I think I'd like to go into television, he said Saturday afternoon.
I have a face for radio.
Self-deprecating, analytical, forthright, funny Doug Gottlieb has all the essential ingredients for broadcast success. Plus, as any good point guard should, he is quick to recognize opportunity. No player in the NCAA Tournament has done a better job of using this platform to raise his profile or repair his reputation.
Doug Gottlieb began his college basketball career at Notre Dame, became a starter as a freshman, but left South Bend in disgrace. He was accused of stealing credit cards, and forced to pursue his education elsewhere. He landed at Oklahoma State because his father had once been an assistant for Cowboys coach Eddie Sutton, and he has spent the last three seasons forging a new reputation.
If someone wants a player to speak at a school, Doug Gottlieb is generally the first volunteer. If someone needs a sound bite or a quote or a guest for some low-watt radio show, Gottlieb is the go-to guy. Like Jean Valjean in Les Miserables, Gottlieb has repeatedly repaid his debt to society, but is unable to escape the consequences of his crime.
I don't like the questions about what happened at Notre Dame, he said, raising the subject himself. What were you guys doing five years ago? The way I look at it, that was a long time ago and this is a different life for me. Yes, I made mistakes. But I don't think it should be brought up in every story. I've tried to be judged by the things I've done since then.
None of us can choose the specific criteria on which we are judged what's fair game, what's ancient history but most of us have the advantage of spending our young-and-stupid years in relative anonymity. The wise young athlete recognizes that life in the public eye affords the chance to influence public perceptions. Doug Gottlieb has seized that chance as if it were a loose ball and shaped an appealing new image.
Should Oklahoma State subdue Florida this afternoon, and advance to the Final Four, Doug Gottlieb's radio face and his road to redemption will soon be known nationally. If today is to be his last college game, Gottlieb has a great future in basketball broadcasting or in coaching.

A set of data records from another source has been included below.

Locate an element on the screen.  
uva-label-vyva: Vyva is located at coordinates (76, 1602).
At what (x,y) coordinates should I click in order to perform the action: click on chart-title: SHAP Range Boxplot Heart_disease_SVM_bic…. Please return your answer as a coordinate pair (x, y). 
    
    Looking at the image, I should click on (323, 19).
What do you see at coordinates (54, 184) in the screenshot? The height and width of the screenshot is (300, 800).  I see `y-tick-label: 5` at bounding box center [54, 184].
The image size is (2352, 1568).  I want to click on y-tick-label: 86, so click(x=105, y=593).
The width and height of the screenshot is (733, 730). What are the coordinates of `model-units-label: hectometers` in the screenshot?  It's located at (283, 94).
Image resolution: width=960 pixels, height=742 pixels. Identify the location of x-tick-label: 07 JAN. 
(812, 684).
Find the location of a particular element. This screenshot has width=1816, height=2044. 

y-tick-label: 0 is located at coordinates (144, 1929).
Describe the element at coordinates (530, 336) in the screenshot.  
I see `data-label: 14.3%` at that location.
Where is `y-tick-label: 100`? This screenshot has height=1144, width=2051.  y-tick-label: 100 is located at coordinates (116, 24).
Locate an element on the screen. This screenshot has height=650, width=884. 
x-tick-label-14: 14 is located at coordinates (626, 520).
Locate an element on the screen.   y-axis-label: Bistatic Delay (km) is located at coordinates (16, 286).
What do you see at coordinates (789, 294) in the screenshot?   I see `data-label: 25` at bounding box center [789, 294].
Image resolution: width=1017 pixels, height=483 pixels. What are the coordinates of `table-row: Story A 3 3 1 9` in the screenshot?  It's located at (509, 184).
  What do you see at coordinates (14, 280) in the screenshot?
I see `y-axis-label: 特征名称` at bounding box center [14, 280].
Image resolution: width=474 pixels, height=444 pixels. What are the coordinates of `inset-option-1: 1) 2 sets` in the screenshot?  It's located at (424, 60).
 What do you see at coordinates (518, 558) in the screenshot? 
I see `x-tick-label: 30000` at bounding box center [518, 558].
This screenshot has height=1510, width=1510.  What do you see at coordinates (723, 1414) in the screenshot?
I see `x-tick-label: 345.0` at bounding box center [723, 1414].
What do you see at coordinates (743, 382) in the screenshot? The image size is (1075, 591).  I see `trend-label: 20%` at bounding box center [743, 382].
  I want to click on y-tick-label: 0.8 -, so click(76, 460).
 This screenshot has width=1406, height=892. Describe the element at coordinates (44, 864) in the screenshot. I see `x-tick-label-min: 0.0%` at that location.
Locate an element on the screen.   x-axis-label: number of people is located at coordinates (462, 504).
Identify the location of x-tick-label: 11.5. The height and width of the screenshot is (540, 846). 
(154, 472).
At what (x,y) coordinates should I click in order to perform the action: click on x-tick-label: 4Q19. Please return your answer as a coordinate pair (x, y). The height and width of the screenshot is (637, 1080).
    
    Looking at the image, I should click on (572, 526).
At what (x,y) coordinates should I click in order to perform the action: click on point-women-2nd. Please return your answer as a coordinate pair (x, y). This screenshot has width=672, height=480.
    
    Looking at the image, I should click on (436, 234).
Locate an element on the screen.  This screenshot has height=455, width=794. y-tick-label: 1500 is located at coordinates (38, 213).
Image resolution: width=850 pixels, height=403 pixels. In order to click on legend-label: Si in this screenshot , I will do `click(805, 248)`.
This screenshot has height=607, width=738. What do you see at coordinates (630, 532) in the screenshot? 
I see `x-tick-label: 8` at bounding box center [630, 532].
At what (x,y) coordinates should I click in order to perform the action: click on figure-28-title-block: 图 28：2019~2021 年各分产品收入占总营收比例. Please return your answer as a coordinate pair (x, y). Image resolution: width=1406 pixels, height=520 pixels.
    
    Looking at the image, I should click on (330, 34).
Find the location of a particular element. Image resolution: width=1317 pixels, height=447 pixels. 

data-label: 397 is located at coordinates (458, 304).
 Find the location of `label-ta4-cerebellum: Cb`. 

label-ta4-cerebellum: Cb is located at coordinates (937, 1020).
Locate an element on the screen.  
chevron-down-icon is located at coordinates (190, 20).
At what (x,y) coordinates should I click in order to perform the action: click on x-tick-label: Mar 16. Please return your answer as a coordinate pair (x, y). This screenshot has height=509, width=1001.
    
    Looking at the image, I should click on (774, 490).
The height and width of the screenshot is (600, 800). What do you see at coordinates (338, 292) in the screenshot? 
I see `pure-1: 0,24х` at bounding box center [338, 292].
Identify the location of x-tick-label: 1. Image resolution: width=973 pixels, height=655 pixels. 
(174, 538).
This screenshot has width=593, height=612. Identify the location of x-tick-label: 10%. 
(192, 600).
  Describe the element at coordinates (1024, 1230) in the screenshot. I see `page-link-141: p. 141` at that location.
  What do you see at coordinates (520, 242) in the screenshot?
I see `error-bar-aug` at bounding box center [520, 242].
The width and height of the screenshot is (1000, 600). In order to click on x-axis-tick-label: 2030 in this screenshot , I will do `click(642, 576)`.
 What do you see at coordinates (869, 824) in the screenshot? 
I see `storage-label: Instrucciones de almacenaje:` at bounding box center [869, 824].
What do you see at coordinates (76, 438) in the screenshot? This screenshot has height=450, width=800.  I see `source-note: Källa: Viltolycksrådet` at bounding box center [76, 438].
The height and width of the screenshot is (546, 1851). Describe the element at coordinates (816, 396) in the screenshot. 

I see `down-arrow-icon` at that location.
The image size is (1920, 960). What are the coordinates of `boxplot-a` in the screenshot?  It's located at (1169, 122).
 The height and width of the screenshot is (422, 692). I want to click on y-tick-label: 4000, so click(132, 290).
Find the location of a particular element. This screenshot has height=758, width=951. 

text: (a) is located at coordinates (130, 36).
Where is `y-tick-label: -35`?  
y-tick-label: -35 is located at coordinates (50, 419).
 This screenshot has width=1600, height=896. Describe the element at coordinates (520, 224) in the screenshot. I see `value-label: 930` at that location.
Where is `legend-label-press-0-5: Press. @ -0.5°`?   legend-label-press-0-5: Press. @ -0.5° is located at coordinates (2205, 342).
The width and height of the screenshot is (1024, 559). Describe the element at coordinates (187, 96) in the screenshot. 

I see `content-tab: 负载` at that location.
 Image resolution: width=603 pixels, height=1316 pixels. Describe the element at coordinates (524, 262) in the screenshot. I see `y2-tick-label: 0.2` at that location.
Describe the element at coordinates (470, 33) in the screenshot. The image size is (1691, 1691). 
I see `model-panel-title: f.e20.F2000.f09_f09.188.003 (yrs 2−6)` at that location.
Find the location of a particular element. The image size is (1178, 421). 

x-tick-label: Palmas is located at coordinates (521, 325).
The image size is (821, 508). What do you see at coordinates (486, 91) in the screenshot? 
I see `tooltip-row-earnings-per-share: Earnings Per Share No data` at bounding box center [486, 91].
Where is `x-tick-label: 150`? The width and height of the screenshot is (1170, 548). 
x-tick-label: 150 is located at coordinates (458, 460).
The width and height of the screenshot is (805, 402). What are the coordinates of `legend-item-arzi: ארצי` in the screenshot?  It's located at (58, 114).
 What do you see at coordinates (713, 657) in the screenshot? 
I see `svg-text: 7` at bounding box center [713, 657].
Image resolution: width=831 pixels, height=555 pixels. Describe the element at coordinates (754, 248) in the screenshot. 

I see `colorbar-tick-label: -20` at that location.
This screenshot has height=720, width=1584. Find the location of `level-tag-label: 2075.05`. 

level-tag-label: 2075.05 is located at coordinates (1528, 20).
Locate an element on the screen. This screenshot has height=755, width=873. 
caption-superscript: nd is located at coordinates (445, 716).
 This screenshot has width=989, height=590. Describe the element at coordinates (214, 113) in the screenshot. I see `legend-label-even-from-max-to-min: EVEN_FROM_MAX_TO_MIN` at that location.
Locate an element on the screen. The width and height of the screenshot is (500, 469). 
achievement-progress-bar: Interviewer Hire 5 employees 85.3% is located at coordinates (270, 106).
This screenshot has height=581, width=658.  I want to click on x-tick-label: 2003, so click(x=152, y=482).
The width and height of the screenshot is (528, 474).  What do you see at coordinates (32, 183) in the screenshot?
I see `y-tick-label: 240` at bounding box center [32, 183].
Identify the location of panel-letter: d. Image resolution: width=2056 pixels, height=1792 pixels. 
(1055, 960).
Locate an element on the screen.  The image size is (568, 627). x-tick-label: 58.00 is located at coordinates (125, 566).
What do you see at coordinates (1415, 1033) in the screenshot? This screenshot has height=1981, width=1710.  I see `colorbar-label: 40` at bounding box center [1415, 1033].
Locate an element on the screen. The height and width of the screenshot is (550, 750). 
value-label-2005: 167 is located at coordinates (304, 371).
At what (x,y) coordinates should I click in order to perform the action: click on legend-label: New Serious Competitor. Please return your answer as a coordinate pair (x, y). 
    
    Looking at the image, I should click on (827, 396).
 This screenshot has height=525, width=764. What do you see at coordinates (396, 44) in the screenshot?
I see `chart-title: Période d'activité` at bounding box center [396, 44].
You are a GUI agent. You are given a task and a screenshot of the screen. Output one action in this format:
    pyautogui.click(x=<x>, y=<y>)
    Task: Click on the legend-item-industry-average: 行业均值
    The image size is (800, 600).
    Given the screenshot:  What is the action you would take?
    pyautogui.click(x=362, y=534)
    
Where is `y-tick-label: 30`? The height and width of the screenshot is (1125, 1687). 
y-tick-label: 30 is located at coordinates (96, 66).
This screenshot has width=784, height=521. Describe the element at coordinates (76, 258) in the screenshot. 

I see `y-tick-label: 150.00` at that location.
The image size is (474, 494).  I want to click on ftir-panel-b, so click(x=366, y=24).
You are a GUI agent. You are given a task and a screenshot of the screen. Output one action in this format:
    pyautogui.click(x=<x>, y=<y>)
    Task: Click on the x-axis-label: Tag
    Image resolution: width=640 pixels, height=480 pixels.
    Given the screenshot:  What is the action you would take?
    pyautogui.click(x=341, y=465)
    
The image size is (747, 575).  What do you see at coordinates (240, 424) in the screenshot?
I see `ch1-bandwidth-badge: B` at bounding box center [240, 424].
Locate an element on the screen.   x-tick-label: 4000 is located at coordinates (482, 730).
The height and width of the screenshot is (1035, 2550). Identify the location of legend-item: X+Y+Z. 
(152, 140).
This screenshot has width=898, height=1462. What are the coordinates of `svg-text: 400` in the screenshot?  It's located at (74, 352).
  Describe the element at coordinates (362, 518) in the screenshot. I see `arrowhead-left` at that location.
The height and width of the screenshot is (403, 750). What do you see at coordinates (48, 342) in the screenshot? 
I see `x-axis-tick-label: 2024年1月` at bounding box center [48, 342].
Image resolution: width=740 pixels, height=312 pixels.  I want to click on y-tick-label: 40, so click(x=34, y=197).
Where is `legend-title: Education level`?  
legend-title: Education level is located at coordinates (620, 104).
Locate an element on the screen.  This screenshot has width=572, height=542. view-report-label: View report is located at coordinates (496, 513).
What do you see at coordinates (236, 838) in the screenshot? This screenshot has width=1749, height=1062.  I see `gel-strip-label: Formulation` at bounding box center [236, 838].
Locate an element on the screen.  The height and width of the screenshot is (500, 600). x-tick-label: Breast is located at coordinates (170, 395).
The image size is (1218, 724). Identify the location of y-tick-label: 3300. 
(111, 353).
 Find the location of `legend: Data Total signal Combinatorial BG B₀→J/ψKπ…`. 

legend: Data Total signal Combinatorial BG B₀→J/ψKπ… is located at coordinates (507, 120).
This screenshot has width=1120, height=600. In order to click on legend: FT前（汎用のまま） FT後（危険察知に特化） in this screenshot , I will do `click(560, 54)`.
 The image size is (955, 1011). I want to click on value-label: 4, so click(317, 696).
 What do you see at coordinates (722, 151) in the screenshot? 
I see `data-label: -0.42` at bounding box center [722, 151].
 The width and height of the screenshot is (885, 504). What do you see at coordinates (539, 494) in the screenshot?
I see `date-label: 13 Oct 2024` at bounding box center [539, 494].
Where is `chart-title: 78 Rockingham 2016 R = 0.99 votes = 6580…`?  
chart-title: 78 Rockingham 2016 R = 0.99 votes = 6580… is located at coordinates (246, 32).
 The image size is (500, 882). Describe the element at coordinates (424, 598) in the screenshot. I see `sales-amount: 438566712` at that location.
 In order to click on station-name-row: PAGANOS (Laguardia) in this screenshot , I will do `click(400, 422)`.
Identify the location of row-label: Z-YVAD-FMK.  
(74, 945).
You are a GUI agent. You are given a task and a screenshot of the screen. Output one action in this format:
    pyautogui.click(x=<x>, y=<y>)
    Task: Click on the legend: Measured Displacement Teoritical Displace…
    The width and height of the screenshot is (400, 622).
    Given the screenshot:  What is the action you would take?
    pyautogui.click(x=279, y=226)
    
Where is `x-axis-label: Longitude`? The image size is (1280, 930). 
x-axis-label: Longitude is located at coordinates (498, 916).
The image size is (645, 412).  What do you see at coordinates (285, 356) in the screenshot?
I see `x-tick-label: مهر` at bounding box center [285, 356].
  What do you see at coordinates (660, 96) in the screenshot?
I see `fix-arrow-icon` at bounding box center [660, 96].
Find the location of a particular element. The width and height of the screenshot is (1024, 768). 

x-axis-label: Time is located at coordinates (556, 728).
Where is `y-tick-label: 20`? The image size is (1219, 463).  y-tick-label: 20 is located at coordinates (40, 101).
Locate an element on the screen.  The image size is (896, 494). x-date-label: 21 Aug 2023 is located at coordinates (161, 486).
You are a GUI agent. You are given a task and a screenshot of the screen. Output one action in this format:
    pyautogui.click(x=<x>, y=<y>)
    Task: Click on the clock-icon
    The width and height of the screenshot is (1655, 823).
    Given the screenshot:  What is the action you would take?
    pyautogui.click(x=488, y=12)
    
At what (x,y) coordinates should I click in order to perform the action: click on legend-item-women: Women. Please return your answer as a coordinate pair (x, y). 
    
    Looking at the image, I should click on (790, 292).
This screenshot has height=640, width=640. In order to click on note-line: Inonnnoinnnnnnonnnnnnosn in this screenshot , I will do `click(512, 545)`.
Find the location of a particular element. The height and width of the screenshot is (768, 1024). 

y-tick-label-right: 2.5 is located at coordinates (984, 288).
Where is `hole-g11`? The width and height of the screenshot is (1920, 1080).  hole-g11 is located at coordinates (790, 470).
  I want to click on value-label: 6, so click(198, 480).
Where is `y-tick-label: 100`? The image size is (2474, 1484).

He doesn't figure to make it as a professional player. Though he is a superlative passer, Gottlieb is frequently replaced late in games because he is a horrendous free throw shooter. He has made only 44 percent of his foul shots this season, and shoots barely 41 percent from the field. Opponents think so little of his jump shot that they often leave him open in order to deploy an extra defender in the lane.
In a way, it's kind of an advantage, said Oklahoma State forward Desmond Mason. It gives Doug the ability to see the whole court.
That's one way of looking at it. Another viewpoint is that Gottlieb's shooting shortcomings makes the middle of the court more congested when Oklahoma State is on offense. Gottlieb attempted only four shots (making one) in the Cowboys' 68-66 victory over Seton Hall Friday night. To his credit were 12 assists and seven rebounds.
I feel like I have a lot of basketball left in me, he said. I'd die 10 deaths watching other people if I thought I could still play. But I'm a team guy. I'd have no problem sitting on the bench, collecting checks.
Doug Gottlieb is priceless. It's talk that is cheap.